Tuesday, August 17, 2021

TALIBAN ULTIMATUM TO US - LEAVE AFGHANISTAN BY 11 SEPTEMBER

 Filenews 17 August 2021



The Taliban expect the United States to stick to the timetable it has committed to for its withdrawal from Afghanistan and expect to do so by the September 11 milestone date, a spokesman said today, while pledging that the Islamist militants "have not and will not attack until then" U.S. forces.

Speaking to Sky News, Taliban spokesman Mohammad Sohail Sachin said that US President Joe Biden must respect the Doha agreement signed by the Trump administration last year and leave Afghanistan by The US until September 11 – the 20th anniversary of the terrorist attacks on the Twin Towers that led to the US invasion.

"We are committed not to attacking them, we have not attacked them," Mr Sachin said.

He also sent a message to British Prime Minister Boris Johnson and the international community to "respect the wishes of the people of Afghanistan". "This is their obligation because they were behind the destruction of Afghanistan over the last 20 years," he said.

The Taliban are expected to hold a press conference this afternoon at a press centre in Kabul, previously used by the Afghan government. Taliban spokesman Zabihullah Mujahid tweeted to invite journalists to come to the press centre.

They call for an international conference on assistance

"In the short term, we will undoubtedly need the help of other countries. We need help to pay the salaries of teachers, officials and fighters of the security forces. We call on all countries to help us. I believe that the need for an international conference to provide financial assistance to Afghanistan has matured, as has been the case in the past. This should not be done for us, but for the sake of the Afghan people," Sachin said.

He said the Taliban movement is also interested in the construction of the TAPI gas pipeline (which will run through Turkmenistan, Afghanistan, Pakistan and India) as well as in the implementation of other important infrastructure projects.

"In our country there are other big projects. It is the TAPI gas pipeline, railway projects and others. Our political wing hopes that work will begin on their implementation," Sachin said.

How the Taliban prepared their advance for months

It took a few days for the Taliban to sweep to Kabul and occupy Afghan territory that they had not already controlled, sometimes without a single shot being fired.

Statements obtained by Reuters from Taliban leaders, Afghan politicians, diplomats and other observers suggest that the Islamic militant movement laid the groundwork for its victory well before last week's events.

Prepared to step up their efforts to regain control of a country they ruled from 1996 to 2001, The Islamist rebels have for months cultivated relations with low-level political and military officials as well as with tribal leaders.

This, coupled with the heralded withdrawal of foreign troops from Afghanistan, some 20 years after the start of the longest war in which the US was involved, destroyed confidence in the political administration advocated by the West.

"The Taliban didn't want to fight," said Asfantyar Mir, an analyst linked to Stanford University. "Instead, they wanted to cause a political collapse."

The speed of the Taliban advance surprised even them.
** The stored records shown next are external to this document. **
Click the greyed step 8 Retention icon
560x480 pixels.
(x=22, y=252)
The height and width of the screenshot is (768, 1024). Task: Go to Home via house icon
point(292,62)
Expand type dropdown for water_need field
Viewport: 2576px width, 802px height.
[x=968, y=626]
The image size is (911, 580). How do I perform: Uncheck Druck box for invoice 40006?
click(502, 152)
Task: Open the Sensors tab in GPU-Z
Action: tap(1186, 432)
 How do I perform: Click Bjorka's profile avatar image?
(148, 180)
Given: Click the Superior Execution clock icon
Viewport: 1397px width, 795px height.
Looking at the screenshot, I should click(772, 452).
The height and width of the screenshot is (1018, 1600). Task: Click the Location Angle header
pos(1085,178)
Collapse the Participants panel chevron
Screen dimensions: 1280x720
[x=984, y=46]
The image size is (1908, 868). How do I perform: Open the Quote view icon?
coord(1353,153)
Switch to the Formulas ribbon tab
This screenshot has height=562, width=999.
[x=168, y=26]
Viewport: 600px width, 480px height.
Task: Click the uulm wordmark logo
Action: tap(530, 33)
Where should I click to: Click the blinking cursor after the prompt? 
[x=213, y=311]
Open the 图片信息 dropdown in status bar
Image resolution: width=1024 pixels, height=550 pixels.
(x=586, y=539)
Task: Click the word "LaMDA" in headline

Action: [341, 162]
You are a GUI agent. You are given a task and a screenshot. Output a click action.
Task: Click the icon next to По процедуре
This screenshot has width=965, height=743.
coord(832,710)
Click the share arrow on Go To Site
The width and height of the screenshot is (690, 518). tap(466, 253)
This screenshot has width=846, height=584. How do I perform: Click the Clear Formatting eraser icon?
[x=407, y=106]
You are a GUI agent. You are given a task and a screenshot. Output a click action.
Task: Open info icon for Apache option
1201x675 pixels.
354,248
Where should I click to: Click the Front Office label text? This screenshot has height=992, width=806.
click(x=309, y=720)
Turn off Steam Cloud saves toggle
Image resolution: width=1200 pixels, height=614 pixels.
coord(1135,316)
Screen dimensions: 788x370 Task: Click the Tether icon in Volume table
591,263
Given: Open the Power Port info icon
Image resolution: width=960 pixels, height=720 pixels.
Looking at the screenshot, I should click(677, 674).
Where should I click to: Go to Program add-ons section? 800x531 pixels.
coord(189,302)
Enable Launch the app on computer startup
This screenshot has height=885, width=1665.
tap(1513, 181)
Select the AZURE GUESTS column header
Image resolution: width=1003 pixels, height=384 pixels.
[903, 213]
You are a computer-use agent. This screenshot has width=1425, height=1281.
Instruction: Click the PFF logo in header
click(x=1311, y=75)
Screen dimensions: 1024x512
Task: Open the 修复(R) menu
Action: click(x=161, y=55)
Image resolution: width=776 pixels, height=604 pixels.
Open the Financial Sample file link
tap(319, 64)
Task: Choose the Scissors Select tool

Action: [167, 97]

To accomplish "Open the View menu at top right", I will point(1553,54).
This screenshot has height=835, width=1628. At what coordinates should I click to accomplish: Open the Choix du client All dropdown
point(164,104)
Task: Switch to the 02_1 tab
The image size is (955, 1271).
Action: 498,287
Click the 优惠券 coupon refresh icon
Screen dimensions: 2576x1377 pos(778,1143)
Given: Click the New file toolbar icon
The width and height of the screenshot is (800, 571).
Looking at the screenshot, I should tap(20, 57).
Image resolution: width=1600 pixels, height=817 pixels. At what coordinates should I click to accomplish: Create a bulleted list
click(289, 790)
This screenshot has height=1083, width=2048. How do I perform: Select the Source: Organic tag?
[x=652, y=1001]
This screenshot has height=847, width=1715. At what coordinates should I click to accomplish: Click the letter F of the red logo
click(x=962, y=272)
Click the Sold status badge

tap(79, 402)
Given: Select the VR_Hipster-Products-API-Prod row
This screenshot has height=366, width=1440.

A Taliban commander in the central province of Ghazni said that as soon as government forces saw that the United States was leaving, the resistance collapsed.

In just one week, all the major cities of Afghanistan, from Kunduz in the north to Kandahar in the south, had fallen.

"It doesn't mean that these Afghan leaders who surrendered had changed or became loyal to us, but it's because there were no more dollars," he said, referring to the financial support the government and the military had received from the West for nearly two decades. "They surrendered like sheep and goats," he added.

In separate statements, Suhail Shaheen said that a large number of regions were secured through contacts and urging opponents to switch sides. "(We had) direct talks with the security forces there, as well as through mediation of tribal elders and religious leaders," he said.

After being ousted from power after 2001, the Taliban gradually regrouped, funded by opium and illegal mining. At the same time they remained in the "background", preferring isolated places and spreading fear in the cities through suicide bombings.

Meanwhile, they took control of many provincial areas with a form of shadow government with its own courts and tax systems. In the northern and western regions, where the Pashtun movement has traditionally been weaker, they moved to reinforce it.

Throughout their onslaught they finally managed to maintain a united front between the Taliban leadership and fighters across the country, despite the fact that sometimes there were competing interests and disagreements on issues ranging from peace talks to sharing the revenues from poppy cultivation.